Finn Riley verschwendete nicht viele Gedanken auf das Beten. Er war zwar auf seine Weise ein religiöser Mensch und konnte, wenn er das Bedürfnis dazu verspürte, seine Sünden bereuen wie er es früher als Kind in diesen düsteren Sitzungen im Beichtstuhl getan hatte. Im Moment hatte es für ihn jedoch keine besondere Priorität, Buße zu tun.
Ihm stand nicht mehr viel Zeit zur Verfügung – die Batterie seines Laptops war gleich leer; bald würde er sein Diktiergerät einschalten müssen. Finn schrieb seine Texte allerdings viel lieber, wenn die Worte direkt aus seinem Kopf in die Finger flossen.

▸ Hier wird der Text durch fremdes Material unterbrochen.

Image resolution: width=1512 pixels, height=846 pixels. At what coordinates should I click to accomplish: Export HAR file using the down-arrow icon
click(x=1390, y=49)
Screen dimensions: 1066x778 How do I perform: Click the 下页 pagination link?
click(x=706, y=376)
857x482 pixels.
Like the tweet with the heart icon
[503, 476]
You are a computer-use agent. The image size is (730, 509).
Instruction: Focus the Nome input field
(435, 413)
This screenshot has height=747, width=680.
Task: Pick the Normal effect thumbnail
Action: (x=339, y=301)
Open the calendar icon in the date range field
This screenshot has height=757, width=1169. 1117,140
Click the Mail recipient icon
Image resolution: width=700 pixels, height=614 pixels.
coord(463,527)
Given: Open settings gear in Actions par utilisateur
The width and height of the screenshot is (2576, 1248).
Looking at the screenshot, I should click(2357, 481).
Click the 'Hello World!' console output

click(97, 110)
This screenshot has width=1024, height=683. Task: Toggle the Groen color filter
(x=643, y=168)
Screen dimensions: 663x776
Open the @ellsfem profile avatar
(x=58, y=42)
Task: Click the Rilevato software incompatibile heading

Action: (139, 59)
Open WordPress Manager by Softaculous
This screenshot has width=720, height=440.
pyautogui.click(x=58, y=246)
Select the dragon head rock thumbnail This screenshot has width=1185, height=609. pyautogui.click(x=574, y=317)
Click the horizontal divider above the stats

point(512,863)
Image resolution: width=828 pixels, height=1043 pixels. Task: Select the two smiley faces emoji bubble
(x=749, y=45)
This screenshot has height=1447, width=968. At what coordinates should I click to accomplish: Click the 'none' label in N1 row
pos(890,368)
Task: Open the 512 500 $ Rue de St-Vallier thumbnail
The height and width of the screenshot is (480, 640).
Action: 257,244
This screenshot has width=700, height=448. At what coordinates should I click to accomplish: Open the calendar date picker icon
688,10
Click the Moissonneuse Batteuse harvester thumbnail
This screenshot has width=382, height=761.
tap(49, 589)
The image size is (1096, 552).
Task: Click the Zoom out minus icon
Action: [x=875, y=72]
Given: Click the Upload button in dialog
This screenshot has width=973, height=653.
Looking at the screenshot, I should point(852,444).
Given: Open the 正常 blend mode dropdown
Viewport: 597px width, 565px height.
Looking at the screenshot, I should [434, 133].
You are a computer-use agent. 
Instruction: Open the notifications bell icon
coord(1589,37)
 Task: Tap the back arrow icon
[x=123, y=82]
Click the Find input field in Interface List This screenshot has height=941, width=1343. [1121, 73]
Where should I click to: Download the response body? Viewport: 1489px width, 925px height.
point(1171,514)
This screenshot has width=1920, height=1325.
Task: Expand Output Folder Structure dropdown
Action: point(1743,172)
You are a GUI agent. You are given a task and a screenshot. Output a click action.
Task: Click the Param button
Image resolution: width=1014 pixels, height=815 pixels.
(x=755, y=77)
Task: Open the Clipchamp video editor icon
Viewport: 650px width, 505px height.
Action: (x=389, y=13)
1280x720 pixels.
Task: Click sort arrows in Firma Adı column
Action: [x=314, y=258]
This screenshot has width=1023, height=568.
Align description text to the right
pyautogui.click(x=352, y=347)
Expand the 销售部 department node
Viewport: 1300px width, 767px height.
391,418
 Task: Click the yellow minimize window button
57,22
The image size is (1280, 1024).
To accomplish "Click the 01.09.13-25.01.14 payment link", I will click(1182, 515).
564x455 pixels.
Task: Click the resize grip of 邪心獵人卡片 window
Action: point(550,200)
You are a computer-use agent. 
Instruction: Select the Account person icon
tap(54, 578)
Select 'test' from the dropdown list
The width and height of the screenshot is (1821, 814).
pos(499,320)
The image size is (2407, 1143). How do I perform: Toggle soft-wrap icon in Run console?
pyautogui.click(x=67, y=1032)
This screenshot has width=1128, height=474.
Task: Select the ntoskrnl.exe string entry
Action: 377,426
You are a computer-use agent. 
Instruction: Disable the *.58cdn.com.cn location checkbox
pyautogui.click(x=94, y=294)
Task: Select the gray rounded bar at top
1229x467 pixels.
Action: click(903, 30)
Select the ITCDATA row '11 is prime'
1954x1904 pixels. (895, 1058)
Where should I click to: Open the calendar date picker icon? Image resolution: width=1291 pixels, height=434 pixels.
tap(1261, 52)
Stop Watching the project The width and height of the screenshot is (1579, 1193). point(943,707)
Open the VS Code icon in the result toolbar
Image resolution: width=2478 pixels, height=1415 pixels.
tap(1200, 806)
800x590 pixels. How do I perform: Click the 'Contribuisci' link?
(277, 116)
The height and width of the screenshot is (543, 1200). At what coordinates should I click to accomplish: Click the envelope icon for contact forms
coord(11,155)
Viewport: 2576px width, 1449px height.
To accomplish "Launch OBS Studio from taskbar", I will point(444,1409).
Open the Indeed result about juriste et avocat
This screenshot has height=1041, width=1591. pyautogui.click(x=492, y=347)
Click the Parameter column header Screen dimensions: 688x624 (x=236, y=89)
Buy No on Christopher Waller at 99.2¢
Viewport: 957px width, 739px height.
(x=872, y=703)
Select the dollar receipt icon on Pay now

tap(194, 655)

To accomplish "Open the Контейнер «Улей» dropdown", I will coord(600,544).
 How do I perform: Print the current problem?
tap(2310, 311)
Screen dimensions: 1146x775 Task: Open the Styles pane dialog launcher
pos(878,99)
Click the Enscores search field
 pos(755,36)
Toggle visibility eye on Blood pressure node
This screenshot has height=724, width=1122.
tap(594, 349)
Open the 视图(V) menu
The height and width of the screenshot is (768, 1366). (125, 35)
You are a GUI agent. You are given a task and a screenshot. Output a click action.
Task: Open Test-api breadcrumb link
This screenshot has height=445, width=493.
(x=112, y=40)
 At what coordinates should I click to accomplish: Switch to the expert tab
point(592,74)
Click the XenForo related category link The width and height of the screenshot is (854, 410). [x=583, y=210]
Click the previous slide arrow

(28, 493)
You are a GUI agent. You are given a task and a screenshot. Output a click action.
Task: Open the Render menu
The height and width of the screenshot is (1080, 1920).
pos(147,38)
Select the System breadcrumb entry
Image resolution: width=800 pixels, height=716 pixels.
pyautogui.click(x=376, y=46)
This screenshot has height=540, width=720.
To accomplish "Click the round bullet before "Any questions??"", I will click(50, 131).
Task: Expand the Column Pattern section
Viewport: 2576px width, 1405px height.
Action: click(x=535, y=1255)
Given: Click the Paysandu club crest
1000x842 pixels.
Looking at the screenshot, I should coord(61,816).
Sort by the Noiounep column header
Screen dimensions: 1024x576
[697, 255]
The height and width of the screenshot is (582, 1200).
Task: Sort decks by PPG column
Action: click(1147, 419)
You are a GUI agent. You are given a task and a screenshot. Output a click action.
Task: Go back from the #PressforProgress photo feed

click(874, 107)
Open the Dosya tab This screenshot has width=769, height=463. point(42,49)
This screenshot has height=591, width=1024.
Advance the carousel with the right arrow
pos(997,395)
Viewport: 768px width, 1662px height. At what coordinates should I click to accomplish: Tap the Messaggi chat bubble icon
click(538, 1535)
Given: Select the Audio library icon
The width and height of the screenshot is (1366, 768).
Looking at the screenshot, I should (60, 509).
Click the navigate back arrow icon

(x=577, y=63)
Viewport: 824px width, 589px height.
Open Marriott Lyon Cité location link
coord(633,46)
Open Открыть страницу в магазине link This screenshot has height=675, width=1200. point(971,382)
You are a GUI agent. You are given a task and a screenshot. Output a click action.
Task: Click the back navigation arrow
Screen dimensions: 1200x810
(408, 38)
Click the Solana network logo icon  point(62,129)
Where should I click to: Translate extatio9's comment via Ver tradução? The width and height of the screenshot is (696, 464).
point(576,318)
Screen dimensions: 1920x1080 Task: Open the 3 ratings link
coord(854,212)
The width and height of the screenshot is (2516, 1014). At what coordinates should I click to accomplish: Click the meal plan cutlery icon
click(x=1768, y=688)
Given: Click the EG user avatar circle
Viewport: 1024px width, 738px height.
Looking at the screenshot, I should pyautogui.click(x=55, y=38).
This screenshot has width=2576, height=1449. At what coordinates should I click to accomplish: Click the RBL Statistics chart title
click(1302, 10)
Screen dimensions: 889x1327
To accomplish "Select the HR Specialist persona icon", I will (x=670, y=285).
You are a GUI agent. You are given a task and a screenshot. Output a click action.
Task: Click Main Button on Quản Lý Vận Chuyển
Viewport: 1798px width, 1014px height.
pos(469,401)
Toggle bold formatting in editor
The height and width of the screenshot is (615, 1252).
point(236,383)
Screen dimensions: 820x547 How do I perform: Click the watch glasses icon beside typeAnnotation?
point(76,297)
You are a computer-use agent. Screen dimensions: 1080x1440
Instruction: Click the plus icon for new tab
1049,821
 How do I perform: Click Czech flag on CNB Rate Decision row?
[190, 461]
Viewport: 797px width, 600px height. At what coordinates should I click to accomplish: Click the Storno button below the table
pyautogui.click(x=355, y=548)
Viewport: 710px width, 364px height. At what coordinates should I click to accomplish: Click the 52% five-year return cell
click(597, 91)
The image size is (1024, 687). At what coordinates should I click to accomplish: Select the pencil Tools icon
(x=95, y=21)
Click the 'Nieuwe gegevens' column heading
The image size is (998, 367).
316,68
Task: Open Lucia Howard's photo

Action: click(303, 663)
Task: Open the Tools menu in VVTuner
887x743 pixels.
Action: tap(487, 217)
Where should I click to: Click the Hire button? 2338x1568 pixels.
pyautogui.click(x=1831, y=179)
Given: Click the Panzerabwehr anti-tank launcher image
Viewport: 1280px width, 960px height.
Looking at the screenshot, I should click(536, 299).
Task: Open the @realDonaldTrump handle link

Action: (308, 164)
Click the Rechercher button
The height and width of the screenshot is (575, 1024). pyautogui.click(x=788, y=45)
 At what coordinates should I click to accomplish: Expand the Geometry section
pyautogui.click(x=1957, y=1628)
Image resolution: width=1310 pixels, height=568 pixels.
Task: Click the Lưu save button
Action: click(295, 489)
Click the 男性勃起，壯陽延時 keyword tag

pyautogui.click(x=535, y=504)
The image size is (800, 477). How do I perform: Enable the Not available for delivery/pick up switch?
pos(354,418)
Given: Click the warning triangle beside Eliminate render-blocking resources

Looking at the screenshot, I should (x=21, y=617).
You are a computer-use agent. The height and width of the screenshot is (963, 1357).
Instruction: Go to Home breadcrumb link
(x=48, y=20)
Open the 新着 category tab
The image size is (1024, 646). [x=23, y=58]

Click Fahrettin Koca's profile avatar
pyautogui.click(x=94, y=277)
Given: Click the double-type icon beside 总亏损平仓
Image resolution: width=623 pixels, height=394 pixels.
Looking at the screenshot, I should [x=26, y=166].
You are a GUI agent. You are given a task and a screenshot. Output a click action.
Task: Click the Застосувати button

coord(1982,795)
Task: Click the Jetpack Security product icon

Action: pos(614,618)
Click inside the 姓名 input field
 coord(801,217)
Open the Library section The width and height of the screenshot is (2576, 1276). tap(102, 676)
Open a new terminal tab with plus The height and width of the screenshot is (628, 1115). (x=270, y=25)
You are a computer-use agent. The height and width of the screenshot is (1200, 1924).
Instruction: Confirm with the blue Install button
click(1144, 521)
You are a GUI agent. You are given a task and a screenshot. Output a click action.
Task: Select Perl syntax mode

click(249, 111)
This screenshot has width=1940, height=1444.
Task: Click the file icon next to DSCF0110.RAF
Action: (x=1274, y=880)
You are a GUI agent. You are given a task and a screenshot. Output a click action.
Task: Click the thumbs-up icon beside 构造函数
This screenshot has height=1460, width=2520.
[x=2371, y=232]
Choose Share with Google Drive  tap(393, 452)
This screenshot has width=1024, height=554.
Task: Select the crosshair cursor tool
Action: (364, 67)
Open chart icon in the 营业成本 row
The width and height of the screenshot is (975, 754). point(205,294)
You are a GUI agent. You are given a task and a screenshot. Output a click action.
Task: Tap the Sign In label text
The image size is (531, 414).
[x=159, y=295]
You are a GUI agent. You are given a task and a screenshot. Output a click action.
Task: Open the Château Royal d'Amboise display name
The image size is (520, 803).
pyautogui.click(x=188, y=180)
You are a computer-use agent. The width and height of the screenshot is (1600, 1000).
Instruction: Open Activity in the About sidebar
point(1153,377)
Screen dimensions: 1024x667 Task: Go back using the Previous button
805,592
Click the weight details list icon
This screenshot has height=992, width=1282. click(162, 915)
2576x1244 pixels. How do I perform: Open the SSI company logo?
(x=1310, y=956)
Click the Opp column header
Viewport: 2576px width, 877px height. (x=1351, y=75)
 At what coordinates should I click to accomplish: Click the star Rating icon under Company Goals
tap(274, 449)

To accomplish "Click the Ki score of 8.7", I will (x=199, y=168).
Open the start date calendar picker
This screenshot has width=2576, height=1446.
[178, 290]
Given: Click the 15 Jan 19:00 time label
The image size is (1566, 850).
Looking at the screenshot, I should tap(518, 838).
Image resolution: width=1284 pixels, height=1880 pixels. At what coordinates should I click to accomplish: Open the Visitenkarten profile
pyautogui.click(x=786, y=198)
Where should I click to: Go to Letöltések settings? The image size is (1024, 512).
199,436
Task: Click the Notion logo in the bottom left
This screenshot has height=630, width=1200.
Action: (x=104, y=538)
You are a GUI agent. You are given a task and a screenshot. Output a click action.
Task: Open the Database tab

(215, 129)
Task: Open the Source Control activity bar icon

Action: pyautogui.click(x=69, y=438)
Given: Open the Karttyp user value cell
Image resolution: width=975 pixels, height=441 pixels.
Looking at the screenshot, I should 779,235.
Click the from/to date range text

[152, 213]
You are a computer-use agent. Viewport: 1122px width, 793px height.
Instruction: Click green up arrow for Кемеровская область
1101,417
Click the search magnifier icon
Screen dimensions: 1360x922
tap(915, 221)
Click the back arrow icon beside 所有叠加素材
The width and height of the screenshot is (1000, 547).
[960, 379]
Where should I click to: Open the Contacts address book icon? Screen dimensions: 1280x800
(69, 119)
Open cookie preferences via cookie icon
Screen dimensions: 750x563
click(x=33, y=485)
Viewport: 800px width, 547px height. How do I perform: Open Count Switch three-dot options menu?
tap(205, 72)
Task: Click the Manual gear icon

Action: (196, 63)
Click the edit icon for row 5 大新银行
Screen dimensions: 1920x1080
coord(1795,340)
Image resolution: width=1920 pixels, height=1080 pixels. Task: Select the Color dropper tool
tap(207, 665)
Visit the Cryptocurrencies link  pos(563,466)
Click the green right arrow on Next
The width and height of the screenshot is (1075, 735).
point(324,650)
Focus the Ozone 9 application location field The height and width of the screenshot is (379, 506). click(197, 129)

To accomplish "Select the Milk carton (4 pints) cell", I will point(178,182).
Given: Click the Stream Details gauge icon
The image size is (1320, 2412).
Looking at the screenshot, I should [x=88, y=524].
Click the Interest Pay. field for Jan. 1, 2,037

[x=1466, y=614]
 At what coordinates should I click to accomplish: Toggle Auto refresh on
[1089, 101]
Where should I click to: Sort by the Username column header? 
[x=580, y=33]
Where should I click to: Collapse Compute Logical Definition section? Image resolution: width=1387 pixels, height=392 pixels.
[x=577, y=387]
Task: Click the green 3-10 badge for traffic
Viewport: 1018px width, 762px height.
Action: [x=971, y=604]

Er blickte aus dem Fenster nach draußen. Immer wieder explodierte der Himmel, wenn die Blitze herabzuckten, Lanzen der Götter gleich – nein, entschied er und verwarf diese Formulierung. Das klang zu abgedroschen. Es war wie auf einem Schlachtfeld, auf dem die Natur gegen die Technik des Menschen kämpfte. Die Geräuschkulisse erinnerte tatsächlich an Krieg, grübelte er. Die Gebete, das Weinen, das Stöhnen, gelegentlich hysterisches Lachen. Das kannte er aus den Schützengräben. Und das hallende Krachen des Donners,
das das Flugzeug wie ein Spielzeug erzittern ließ, kannte er ebenfalls.
Die letzten Augenblicke seiner endgültig an Kraft verlierenden Batterie nutzte er dafür, diesen Aspekt des Geschehens festzuhalten.
Sobald er den Laptop ausgeschaltet hatte, verstaute er Diskette und Computer im sicheren Schutz seines schweren Metallkoffers. Er mußte einfach darauf hoffen, daß alles gutging, dachte er sich, als er sein Miniatur-Diktiergerät aus der Aktentasche zog. Er hatte die Folgen eines Flugzeugabsturzes oft genug erlebt, um zu wissen, daß es reine Glückssache war, einen Absturz heil zu überstehen.
»Es ist der fünfte Mai, sieben Uhr zwei Central Time«, sprach Finn in das Diktiergerät. »Wir befinden uns an Bord des Fluges 1129 und nähern uns dem Flughafen O’Hare, obwohl der Sturm es unmöglich macht, irgendwelche Lichter zu erkennen.